Start of Study text

What's Here:
I've put up a few pages here with some fun things you may be interested in, and also post updates regarding performances and events I'm either in or helping to produce. It's usually up-to-date.RESUMES:
Professional/Arts Production Performance FUN STUFF:
Great movies I think everyone should see at some point in their lives. The text of Zanne's and my wedding ceremony. Fairly current pictures of me. NEW! Check out my page on Live Journal and please let me know if you've got a page there as well. Also NEW! I'm on Facebook, as well, which may be how you got here in the first place. For the Flickr page devoted to last summer's cross-country (and back) roadtrip, click here. (It's an invite only group, so drop me an email if you want to join and I'll get you set up.) There will eventually be a link here to a page regarding the past and future of the annual J.Peter Adler Memorial Wake and Weenie Roast. I just haven't built the page yet. I'm trying to figure out how to walk the line between a site that remembers a friend and a maudlin shrine. Obviously that's not appropriate for JP. Anyway, the pictures and memories I have from the various roasts are anything but maudlin.... UPCOMING PERFORMANCES: No theater stuff in the works this fall, but I'll be helping to develop the story for the Dance Along Nutcracker for December.
The Ballard Sedentary Sousa Band is gearing up for a new season. We'll be playing at the Issaquah Farmers Market on August 23rd and at Edmonds city park on August 24th, plus a brief set on Tuesday the 26th at the Good Shepherd Center in Wallingford. Schedule info is posted at the band website once it's confirmed, so check there for info.
Watch this space for updates.
PAST PERFORMANCES: This summer I did my first outdoor show, appearing in the Theater Schmeater production of The Wind in the Willows at Volunteer Park on Capitol Hill. J.D. Lloyd, who directed the production of Arsenic & Old Lace I was in, adapted the story and directed. I was the Chief Weasel, who also impersonated a magistrate for one scene. I wrote a bit about it over at Notes from the eBelfry. Waiting for Godot, in which I played Vladimir, has now closed. It was an amazing experience, though of course not without its problems. But it was nice to finally make it to the Hill for a full show. This came about through meeting people while taking George Lewis' "Personal Clown" class at Freehold here in Seattle. That in itself was an amazing experience and one of the hardest things I've done since college. I've got a lot of work to do to become true clown material, but I think there is potential, and I had a few transcendent moments in class.

End of Study text

*Directive A*: Can you reproduce the listing lines from the one containing "Locate an element on the screen. This" through the one containing "x-axis-title: AUC is", with both of those lines included?

Start of Provided data

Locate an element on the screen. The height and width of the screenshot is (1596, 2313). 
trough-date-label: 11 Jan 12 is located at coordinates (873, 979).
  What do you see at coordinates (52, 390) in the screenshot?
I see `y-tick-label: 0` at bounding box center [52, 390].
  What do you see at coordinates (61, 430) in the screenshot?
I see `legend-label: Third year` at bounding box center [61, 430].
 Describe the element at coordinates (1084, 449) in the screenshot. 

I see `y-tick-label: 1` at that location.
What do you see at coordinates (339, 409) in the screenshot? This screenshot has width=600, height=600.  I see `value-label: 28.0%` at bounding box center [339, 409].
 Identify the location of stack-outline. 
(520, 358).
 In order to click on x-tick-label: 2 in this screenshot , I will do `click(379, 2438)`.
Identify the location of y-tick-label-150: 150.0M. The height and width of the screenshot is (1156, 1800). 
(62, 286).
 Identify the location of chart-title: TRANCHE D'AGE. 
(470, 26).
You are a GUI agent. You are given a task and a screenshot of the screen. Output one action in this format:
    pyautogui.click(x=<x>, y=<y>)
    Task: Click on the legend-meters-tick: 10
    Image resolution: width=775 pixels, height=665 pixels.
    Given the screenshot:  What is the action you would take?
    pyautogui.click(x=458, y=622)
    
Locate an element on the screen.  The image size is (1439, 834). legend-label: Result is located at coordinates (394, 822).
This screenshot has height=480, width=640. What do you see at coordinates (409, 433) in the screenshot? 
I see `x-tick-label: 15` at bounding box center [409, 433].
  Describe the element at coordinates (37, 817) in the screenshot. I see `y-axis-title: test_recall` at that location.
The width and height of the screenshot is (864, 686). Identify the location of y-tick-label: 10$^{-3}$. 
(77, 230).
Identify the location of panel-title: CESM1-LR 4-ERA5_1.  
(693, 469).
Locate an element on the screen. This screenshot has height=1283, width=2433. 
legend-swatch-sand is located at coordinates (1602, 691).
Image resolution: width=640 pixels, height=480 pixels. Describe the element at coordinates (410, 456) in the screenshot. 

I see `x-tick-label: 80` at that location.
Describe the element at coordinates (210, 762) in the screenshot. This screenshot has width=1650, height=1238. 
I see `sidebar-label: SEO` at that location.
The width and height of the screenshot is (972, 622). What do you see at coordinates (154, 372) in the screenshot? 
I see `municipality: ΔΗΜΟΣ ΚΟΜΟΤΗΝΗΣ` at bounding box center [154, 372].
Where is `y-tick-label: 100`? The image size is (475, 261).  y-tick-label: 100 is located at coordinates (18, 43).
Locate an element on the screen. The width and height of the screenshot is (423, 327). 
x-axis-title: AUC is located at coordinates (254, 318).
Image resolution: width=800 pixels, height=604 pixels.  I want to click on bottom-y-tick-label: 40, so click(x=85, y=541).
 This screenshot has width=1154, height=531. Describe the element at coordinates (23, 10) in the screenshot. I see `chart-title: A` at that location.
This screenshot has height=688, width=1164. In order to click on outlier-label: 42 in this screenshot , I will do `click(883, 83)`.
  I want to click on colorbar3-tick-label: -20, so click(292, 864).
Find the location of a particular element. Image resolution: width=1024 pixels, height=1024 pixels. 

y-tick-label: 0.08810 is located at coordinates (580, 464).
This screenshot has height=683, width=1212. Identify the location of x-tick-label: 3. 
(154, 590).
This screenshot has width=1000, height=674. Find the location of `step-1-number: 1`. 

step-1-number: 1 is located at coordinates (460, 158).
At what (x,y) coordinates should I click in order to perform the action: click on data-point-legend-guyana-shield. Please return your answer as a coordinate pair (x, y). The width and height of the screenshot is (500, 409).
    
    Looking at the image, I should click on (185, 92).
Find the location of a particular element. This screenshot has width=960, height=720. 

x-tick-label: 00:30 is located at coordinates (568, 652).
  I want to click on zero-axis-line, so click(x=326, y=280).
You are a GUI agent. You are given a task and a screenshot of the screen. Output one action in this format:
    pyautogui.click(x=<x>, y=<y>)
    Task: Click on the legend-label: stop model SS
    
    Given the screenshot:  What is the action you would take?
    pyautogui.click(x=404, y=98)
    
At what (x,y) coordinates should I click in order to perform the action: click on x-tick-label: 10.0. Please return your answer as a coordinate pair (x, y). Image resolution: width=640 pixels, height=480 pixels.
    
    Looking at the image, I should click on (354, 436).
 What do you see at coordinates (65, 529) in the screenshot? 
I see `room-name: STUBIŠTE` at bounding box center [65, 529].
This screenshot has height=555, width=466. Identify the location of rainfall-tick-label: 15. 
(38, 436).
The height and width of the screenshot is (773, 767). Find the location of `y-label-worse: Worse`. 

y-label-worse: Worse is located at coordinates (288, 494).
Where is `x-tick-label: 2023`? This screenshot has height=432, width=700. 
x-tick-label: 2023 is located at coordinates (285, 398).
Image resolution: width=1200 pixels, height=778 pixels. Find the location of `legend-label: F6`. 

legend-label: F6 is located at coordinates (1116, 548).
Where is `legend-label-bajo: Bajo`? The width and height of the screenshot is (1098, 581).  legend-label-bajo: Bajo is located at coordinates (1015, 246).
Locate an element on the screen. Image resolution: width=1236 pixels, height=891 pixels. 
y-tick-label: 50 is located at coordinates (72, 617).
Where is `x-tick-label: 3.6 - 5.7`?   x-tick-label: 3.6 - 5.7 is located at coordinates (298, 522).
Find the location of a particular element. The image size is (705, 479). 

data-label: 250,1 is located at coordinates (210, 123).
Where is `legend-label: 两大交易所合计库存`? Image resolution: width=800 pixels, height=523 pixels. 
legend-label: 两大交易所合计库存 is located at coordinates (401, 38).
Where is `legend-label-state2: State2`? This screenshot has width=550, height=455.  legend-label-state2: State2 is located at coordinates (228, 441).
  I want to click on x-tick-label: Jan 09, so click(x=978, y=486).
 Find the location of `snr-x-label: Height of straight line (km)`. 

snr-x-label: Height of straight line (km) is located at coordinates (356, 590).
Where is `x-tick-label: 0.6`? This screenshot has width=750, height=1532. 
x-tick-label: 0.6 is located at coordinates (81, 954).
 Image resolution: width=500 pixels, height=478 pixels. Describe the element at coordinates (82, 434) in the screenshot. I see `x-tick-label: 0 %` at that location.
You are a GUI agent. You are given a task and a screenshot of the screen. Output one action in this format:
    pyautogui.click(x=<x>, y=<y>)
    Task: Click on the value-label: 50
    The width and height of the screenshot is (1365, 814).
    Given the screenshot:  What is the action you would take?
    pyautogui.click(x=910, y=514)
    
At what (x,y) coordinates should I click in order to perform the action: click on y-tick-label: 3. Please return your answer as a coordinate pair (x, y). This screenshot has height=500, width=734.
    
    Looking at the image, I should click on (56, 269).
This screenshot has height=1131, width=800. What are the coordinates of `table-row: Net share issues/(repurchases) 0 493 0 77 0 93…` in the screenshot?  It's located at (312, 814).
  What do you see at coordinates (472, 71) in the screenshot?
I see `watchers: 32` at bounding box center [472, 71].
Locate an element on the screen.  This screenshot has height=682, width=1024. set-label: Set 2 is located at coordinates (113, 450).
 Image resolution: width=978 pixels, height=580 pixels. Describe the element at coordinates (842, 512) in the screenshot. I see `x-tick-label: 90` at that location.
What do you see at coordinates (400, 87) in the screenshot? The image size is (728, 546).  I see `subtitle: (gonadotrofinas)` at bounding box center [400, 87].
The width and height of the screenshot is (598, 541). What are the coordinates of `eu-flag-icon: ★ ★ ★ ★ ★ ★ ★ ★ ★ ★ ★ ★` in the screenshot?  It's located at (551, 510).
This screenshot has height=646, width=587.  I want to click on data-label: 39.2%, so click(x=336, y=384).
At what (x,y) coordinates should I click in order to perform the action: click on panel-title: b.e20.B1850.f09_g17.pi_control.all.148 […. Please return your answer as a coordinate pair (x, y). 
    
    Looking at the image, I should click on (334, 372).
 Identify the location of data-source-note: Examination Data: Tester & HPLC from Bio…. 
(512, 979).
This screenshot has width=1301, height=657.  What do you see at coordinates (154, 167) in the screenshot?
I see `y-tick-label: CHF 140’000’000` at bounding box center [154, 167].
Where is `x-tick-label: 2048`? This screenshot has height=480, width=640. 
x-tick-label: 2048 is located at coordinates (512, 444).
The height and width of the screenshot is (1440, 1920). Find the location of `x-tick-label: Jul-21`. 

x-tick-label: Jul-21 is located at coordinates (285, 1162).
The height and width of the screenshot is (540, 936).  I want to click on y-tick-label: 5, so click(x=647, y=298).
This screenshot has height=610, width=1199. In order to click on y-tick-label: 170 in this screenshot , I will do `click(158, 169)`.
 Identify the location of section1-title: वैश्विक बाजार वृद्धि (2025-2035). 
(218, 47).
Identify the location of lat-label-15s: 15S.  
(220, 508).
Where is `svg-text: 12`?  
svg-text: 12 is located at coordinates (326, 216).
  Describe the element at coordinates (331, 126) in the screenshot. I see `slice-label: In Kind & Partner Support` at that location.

End of Provided data

*Directive B*: Would you carry on the personal homepage text past its final sentence?

*Answer space A*:
Locate an element on the screen. This screenshot has height=1283, width=2433. 
legend-swatch-sand is located at coordinates (1602, 691).
Image resolution: width=640 pixels, height=480 pixels. Describe the element at coordinates (410, 456) in the screenshot. 

I see `x-tick-label: 80` at that location.
Describe the element at coordinates (210, 762) in the screenshot. This screenshot has width=1650, height=1238. 
I see `sidebar-label: SEO` at that location.
The width and height of the screenshot is (972, 622). What do you see at coordinates (154, 372) in the screenshot? 
I see `municipality: ΔΗΜΟΣ ΚΟΜΟΤΗΝΗΣ` at bounding box center [154, 372].
Where is `y-tick-label: 100`? The image size is (475, 261).  y-tick-label: 100 is located at coordinates (18, 43).
Locate an element on the screen. The width and height of the screenshot is (423, 327). 
x-axis-title: AUC is located at coordinates (254, 318).

*Answer space B*:
Woody Allen's Don't Drink the Water, which was the last Driftwood mainstage show last season, is now well and duly buried. Oy. I got a nice shout-out for my performance as Father Drobney in our one review which appeared in the Shoreline Enterprise. (Dale Burrows wrote "Woody Allen's insane obsession with quirks suits Ian Gerrard's Catholic priest in permanent asylee status to a T. Gerrard's card tricks while running the local underground from inside the embassy are show hghlights.") That was nice to read, but overall this was an experience I hope not to repeat. It was fun to be in a show with Jay Irwin again, and perhaps one day we'll actually get to exchange a few lines on stage, but this show could have been so much more. All those innocent jokes that died every night....
I was in San Francisco once again in December to be the technical coordinator for the San Francisco Lesbian/Gay Freedom Band's Dance Along Nutcracker, which was as much fun as ever this year. The show this year was told from the point of view of the rats, who gave the audience their unique spin on how things went down that Christmas eve. As ever, it was not your father's nutcracker, and thank god for that.
The run of Art by Yasmina Reza at Burien Little Theatre ended back in October '06. It was one of the first non-commercial productions of the play in the United States and was quite a ride, but despite having replaced an actor a week and a half before opening, things went ok. The show definitely had its limitations, but it was a great learning experience for me, and I got to make at least a few people laugh. In case you know the show, I played Yvan, which meant I had THAT monologue. (And you know what? It was my favorite part of every performance!)
The Unitarian play Zanne and I were acting together in is now long over, as is our most recent collaboration, Adaptation by Elaine May. That was a one-act presented at Driftwood in April '06 which followed the life of Phil Benson through the medium of a 60's game show. It also also starred Jenny Buehler, Yvette Zaepfel and David Katims. You might remember David from his co-starring role in Friday the 13th, Part III. (No, really! Click here for proof.)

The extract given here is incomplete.